What you will do> All entries that follow are to be printed exactly as written.

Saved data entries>
------------------------

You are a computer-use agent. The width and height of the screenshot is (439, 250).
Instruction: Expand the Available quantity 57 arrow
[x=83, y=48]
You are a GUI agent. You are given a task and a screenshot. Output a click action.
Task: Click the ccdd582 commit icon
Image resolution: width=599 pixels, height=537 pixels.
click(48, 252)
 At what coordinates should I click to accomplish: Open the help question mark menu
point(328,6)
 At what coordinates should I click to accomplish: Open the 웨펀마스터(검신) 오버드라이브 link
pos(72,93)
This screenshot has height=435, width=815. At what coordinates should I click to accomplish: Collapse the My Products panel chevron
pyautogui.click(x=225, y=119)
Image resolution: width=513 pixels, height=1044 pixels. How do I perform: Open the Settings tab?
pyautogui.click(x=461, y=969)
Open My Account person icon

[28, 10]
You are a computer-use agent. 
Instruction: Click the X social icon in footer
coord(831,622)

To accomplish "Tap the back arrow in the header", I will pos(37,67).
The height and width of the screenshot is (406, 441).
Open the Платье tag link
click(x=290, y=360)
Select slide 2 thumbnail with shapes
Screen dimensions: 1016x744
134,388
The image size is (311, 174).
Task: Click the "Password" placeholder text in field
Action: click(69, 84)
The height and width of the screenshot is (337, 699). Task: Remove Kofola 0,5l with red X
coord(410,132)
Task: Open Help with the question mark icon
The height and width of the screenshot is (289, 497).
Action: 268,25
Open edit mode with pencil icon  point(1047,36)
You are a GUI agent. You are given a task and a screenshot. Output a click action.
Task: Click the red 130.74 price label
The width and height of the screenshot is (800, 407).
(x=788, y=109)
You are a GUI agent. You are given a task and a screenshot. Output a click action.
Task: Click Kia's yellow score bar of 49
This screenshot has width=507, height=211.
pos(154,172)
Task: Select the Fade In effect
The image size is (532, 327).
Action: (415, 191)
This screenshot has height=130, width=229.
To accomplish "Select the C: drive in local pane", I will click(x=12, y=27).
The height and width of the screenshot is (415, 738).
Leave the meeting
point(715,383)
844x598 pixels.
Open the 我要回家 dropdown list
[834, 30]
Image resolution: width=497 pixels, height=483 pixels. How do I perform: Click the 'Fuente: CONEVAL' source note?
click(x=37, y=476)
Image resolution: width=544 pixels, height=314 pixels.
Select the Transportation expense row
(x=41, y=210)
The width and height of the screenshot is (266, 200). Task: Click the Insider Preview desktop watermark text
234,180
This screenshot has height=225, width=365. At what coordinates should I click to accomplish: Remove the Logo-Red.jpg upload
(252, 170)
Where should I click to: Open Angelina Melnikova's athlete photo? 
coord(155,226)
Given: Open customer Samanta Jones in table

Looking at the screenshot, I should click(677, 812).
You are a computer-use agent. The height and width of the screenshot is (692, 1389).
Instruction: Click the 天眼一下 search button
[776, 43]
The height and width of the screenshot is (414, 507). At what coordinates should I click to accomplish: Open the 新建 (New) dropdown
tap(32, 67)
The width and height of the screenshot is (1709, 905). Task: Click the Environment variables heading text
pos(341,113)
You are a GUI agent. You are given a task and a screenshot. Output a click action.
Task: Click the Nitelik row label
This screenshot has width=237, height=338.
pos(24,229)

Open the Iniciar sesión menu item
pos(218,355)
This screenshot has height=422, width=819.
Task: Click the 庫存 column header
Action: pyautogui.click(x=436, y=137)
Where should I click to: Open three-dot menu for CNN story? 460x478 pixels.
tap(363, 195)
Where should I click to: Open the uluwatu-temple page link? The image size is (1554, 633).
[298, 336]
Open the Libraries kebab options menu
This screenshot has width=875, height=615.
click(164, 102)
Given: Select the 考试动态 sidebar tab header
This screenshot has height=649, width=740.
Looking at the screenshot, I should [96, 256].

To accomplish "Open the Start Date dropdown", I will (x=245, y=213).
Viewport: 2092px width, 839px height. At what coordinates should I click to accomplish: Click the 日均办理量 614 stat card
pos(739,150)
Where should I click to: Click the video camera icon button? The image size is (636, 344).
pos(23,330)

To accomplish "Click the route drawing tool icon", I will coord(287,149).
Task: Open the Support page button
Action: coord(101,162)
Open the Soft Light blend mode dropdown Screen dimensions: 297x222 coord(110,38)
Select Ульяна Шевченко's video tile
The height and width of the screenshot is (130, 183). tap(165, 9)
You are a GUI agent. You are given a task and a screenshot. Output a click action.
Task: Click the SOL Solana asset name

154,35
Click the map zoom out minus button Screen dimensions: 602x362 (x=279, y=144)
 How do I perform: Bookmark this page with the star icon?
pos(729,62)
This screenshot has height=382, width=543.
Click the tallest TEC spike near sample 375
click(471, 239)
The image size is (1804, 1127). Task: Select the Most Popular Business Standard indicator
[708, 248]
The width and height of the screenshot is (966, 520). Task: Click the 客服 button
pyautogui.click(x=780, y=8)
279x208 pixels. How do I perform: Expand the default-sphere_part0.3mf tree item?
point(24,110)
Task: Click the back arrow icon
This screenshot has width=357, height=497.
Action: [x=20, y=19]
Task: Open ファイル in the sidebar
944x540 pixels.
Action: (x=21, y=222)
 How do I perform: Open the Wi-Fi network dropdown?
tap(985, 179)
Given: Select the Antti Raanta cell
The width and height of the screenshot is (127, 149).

------------------------

Output for this exercise>
You are a computer-use agent. The width and height of the screenshot is (439, 250).
Instruction: Expand the Available quantity 57 arrow
[x=83, y=48]
You are a GUI agent. You are given a task and a screenshot. Output a click action.
Task: Click the ccdd582 commit icon
Image resolution: width=599 pixels, height=537 pixels.
click(48, 252)
 At what coordinates should I click to accomplish: Open the help question mark menu
point(328,6)
 At what coordinates should I click to accomplish: Open the 웨펀마스터(검신) 오버드라이브 link
pos(72,93)
This screenshot has height=435, width=815. At what coordinates should I click to accomplish: Collapse the My Products panel chevron
pyautogui.click(x=225, y=119)
Image resolution: width=513 pixels, height=1044 pixels. How do I perform: Open the Settings tab?
pyautogui.click(x=461, y=969)
Open My Account person icon

[28, 10]
You are a computer-use agent. 
Instruction: Click the X social icon in footer
coord(831,622)

To accomplish "Tap the back arrow in the header", I will pos(37,67).
The height and width of the screenshot is (406, 441).
Open the Платье tag link
click(x=290, y=360)
Select slide 2 thumbnail with shapes
Screen dimensions: 1016x744
134,388
The image size is (311, 174).
Task: Click the "Password" placeholder text in field
Action: click(69, 84)
The height and width of the screenshot is (337, 699). Task: Remove Kofola 0,5l with red X
coord(410,132)
Task: Open Help with the question mark icon
The height and width of the screenshot is (289, 497).
Action: 268,25
Open edit mode with pencil icon  point(1047,36)
You are a GUI agent. You are given a task and a screenshot. Output a click action.
Task: Click the red 130.74 price label
The width and height of the screenshot is (800, 407).
(x=788, y=109)
You are a GUI agent. You are given a task and a screenshot. Output a click action.
Task: Click Kia's yellow score bar of 49
This screenshot has width=507, height=211.
pos(154,172)
Task: Select the Fade In effect
The image size is (532, 327).
Action: (415, 191)
This screenshot has height=130, width=229.
To accomplish "Select the C: drive in local pane", I will click(x=12, y=27).
The height and width of the screenshot is (415, 738).
Leave the meeting
point(715,383)
844x598 pixels.
Open the 我要回家 dropdown list
[834, 30]
Image resolution: width=497 pixels, height=483 pixels. How do I perform: Click the 'Fuente: CONEVAL' source note?
click(x=37, y=476)
Image resolution: width=544 pixels, height=314 pixels.
Select the Transportation expense row
(x=41, y=210)
The width and height of the screenshot is (266, 200). Task: Click the Insider Preview desktop watermark text
234,180
This screenshot has height=225, width=365. At what coordinates should I click to accomplish: Remove the Logo-Red.jpg upload
(252, 170)
Where should I click to: Open Angelina Melnikova's athlete photo? 
coord(155,226)
Given: Open customer Samanta Jones in table

Looking at the screenshot, I should click(677, 812).
You are a computer-use agent. The height and width of the screenshot is (692, 1389).
Instruction: Click the 天眼一下 search button
[776, 43]
The height and width of the screenshot is (414, 507). At what coordinates should I click to accomplish: Open the 新建 (New) dropdown
tap(32, 67)
The width and height of the screenshot is (1709, 905). Task: Click the Environment variables heading text
pos(341,113)
You are a GUI agent. You are given a task and a screenshot. Output a click action.
Task: Click the Nitelik row label
This screenshot has width=237, height=338.
pos(24,229)

Open the Iniciar sesión menu item
pos(218,355)
This screenshot has height=422, width=819.
Task: Click the 庫存 column header
Action: pyautogui.click(x=436, y=137)
Where should I click to: Open three-dot menu for CNN story? 460x478 pixels.
tap(363, 195)
Where should I click to: Open the uluwatu-temple page link? The image size is (1554, 633).
[298, 336]
Open the Libraries kebab options menu
This screenshot has width=875, height=615.
click(164, 102)
Given: Select the 考试动态 sidebar tab header
This screenshot has height=649, width=740.
Looking at the screenshot, I should [96, 256].

To accomplish "Open the Start Date dropdown", I will (x=245, y=213).
Viewport: 2092px width, 839px height. At what coordinates should I click to accomplish: Click the 日均办理量 614 stat card
pos(739,150)
Where should I click to: Click the video camera icon button? The image size is (636, 344).
pos(23,330)

To accomplish "Click the route drawing tool icon", I will coord(287,149).
Task: Open the Support page button
Action: coord(101,162)
Open the Soft Light blend mode dropdown Screen dimensions: 297x222 coord(110,38)
Select Ульяна Шевченко's video tile
The height and width of the screenshot is (130, 183). tap(165, 9)
You are a GUI agent. You are given a task and a screenshot. Output a click action.
Task: Click the SOL Solana asset name

154,35
Click the map zoom out minus button Screen dimensions: 602x362 (x=279, y=144)
 How do I perform: Bookmark this page with the star icon?
pos(729,62)
This screenshot has height=382, width=543.
Click the tallest TEC spike near sample 375
click(471, 239)
The image size is (1804, 1127). Task: Select the Most Popular Business Standard indicator
[708, 248]
The width and height of the screenshot is (966, 520). Task: Click the 客服 button
pyautogui.click(x=780, y=8)
279x208 pixels. How do I perform: Expand the default-sphere_part0.3mf tree item?
point(24,110)
Task: Click the back arrow icon
This screenshot has width=357, height=497.
Action: [x=20, y=19]
Task: Open ファイル in the sidebar
944x540 pixels.
Action: (x=21, y=222)
 How do I perform: Open the Wi-Fi network dropdown?
tap(985, 179)
Given: Select the Antti Raanta cell
The width and height of the screenshot is (127, 149).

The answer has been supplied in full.